Re: Definition of Unicode

From: John Cowan (john_cowan@hotmail.com)
Date: Mon Jul 07 1997 - 11:34:22 EDT


Due to network problems, I can read mail at cowan@ccil.org, but
can't post/reply/send from there. Please direct all replies to
cowan@ccil.org, not the HotMail address. Thanks.

David Brauer wrote:

> Heh folks, not to start an online broiling of the poor guy, but here's
> the definition of Unicode from The Free On-line Dictionary of
Computing.
>
> http://wagner.Princeton.EDU/foldoc/contents.html
>
> Unicode
>
> 1. A subset of ISO 10646, a 16-bit character code intended to cover
all
> of the world's writing systems, including Roman,
> Greek, Cyrillic, Chinese, hiragana, katakana, Devanagari, Easter
Island
> "rongo-rongo", and even Elvish.

Mea maxima culpa. I was the guy who wrote that sentence,
not at all as a definition of Unicode, but as a one-sentence
explanation in another definition altogether.

The Jargon File (http://www.ccil.org/jargon) is a well-known on-line
and paper glossary of hacker slang. Jargon File version 2.0 contained
the IBM term "zigamorph", meaning the EBCDIC non-character FF (used
as a terminator). I proposed to Eric Raymond, the Jargon File editor,
that U+FFFF also be called "zigamorph", due to its analogous status
within Unicode.

At that time (in the pre-Java era), I thought a one-line lighthearted
explanation of what Unicode is about would be useful.
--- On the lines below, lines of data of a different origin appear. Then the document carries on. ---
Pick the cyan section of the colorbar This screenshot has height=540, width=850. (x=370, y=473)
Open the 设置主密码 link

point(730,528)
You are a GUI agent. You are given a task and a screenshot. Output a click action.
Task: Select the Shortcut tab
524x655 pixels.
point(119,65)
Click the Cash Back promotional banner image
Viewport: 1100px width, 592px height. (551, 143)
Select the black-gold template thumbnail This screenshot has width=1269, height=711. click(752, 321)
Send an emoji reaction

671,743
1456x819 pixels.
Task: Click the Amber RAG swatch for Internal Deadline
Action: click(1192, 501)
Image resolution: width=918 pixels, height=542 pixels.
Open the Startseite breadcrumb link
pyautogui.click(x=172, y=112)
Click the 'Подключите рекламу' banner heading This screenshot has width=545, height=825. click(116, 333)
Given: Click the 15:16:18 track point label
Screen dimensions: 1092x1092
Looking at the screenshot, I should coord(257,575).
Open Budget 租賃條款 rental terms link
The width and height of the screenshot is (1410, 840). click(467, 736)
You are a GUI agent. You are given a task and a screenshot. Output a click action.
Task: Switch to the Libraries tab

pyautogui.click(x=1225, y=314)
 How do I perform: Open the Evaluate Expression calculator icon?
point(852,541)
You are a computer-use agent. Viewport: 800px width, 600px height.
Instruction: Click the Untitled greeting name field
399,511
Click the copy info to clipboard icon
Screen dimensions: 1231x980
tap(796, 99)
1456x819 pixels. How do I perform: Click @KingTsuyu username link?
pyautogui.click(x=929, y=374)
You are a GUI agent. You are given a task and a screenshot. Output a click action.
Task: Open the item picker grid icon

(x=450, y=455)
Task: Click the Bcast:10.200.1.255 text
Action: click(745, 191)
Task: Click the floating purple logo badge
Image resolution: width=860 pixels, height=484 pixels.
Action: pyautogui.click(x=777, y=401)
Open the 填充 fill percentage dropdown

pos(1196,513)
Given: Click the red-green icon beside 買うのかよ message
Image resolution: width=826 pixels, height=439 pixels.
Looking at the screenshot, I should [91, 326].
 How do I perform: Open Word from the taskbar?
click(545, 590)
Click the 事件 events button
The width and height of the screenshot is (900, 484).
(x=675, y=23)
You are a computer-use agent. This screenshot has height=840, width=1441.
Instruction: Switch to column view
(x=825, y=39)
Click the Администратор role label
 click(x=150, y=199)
I also knew a
whole lot less about the Unicode Standard than I do today.

The current Jargon File version (4.0.0) says, in full:

zigamorph /zig'*-morf/ /n./

1. Hex FF (11111111) when used as a delimiter or fence character.
Usage: primarily at IBM shops. 2. [proposed] /n./ The Unicode
non-character U+FFFF (1111111111111111), a character code which is
not assigned to any character, and so is usable as end-of-string.
Unicode (a subset of ISO 10646) is a 16-bit character code intended
to cover all of the world's writing systems, including Roman,
Greek, Cyrillic, Chinese, hiragana, katakana, Devanagari, Ethiopic,
Thai, Laotian and many other languages (support for elvish is
planned for a future release).

The bracketed "[proposed]" means that this is a usage
invented by somebody associated with the Jargon File, rather
than a term in active (or former) use. I hope to popularize it.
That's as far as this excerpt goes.